- **DESCRIPTION OF THE TASK**
Repeat every entry exactly. Leave nothing out.

# # # # #

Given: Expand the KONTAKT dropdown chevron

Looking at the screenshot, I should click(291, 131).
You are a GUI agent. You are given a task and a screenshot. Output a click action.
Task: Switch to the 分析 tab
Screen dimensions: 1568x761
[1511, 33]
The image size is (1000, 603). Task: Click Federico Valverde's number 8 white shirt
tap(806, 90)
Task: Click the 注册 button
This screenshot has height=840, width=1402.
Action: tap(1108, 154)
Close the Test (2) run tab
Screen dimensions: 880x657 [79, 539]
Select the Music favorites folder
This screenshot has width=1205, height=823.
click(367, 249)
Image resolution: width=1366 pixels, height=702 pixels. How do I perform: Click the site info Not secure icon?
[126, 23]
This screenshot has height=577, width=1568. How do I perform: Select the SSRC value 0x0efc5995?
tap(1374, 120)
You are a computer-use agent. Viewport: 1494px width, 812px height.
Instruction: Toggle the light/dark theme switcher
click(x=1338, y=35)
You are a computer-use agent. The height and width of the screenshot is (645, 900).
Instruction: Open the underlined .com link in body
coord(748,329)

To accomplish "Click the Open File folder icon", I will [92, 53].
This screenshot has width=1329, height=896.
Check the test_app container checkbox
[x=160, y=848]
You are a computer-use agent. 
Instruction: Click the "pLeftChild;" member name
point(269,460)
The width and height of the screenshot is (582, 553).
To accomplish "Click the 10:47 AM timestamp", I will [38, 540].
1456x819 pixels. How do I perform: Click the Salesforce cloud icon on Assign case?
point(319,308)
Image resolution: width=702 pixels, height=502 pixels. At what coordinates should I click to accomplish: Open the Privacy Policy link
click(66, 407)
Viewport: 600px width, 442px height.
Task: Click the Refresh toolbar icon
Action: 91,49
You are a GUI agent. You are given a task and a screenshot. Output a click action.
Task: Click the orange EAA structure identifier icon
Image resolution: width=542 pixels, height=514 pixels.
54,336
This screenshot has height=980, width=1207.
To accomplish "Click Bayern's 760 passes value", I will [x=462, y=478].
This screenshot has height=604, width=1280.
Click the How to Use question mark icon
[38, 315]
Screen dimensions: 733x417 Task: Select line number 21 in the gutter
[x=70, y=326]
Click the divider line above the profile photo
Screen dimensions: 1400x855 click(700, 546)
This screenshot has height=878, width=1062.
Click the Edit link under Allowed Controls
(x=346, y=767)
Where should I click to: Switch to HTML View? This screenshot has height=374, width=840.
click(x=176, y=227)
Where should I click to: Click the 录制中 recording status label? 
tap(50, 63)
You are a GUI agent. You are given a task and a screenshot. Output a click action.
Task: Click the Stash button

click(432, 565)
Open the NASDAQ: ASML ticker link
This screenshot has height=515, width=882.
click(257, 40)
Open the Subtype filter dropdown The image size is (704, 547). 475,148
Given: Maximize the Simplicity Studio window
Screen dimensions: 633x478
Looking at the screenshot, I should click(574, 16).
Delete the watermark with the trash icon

# # # # #

- **ANSWER BOX**
Given: Expand the KONTAKT dropdown chevron

Looking at the screenshot, I should click(291, 131).
You are a GUI agent. You are given a task and a screenshot. Output a click action.
Task: Switch to the 分析 tab
Screen dimensions: 1568x761
[1511, 33]
The image size is (1000, 603). Task: Click Federico Valverde's number 8 white shirt
tap(806, 90)
Task: Click the 注册 button
This screenshot has height=840, width=1402.
Action: tap(1108, 154)
Close the Test (2) run tab
Screen dimensions: 880x657 [79, 539]
Select the Music favorites folder
This screenshot has width=1205, height=823.
click(367, 249)
Image resolution: width=1366 pixels, height=702 pixels. How do I perform: Click the site info Not secure icon?
[126, 23]
This screenshot has height=577, width=1568. How do I perform: Select the SSRC value 0x0efc5995?
tap(1374, 120)
You are a computer-use agent. Viewport: 1494px width, 812px height.
Instruction: Toggle the light/dark theme switcher
click(x=1338, y=35)
You are a computer-use agent. The height and width of the screenshot is (645, 900).
Instruction: Open the underlined .com link in body
coord(748,329)

To accomplish "Click the Open File folder icon", I will [92, 53].
This screenshot has width=1329, height=896.
Check the test_app container checkbox
[x=160, y=848]
You are a computer-use agent. 
Instruction: Click the "pLeftChild;" member name
point(269,460)
The width and height of the screenshot is (582, 553).
To accomplish "Click the 10:47 AM timestamp", I will [38, 540].
1456x819 pixels. How do I perform: Click the Salesforce cloud icon on Assign case?
point(319,308)
Image resolution: width=702 pixels, height=502 pixels. At what coordinates should I click to accomplish: Open the Privacy Policy link
click(66, 407)
Viewport: 600px width, 442px height.
Task: Click the Refresh toolbar icon
Action: 91,49
You are a GUI agent. You are given a task and a screenshot. Output a click action.
Task: Click the orange EAA structure identifier icon
Image resolution: width=542 pixels, height=514 pixels.
54,336
This screenshot has height=980, width=1207.
To accomplish "Click Bayern's 760 passes value", I will [x=462, y=478].
This screenshot has height=604, width=1280.
Click the How to Use question mark icon
[38, 315]
Screen dimensions: 733x417 Task: Select line number 21 in the gutter
[x=70, y=326]
Click the divider line above the profile photo
Screen dimensions: 1400x855 click(700, 546)
This screenshot has height=878, width=1062.
Click the Edit link under Allowed Controls
(x=346, y=767)
Where should I click to: Switch to HTML View? This screenshot has height=374, width=840.
click(x=176, y=227)
Where should I click to: Click the 录制中 recording status label? 
tap(50, 63)
You are a GUI agent. You are given a task and a screenshot. Output a click action.
Task: Click the Stash button

click(432, 565)
Open the NASDAQ: ASML ticker link
This screenshot has height=515, width=882.
click(257, 40)
Open the Subtype filter dropdown The image size is (704, 547). 475,148
Given: Maximize the Simplicity Studio window
Screen dimensions: 633x478
Looking at the screenshot, I should click(574, 16).
Delete the watermark with the trash icon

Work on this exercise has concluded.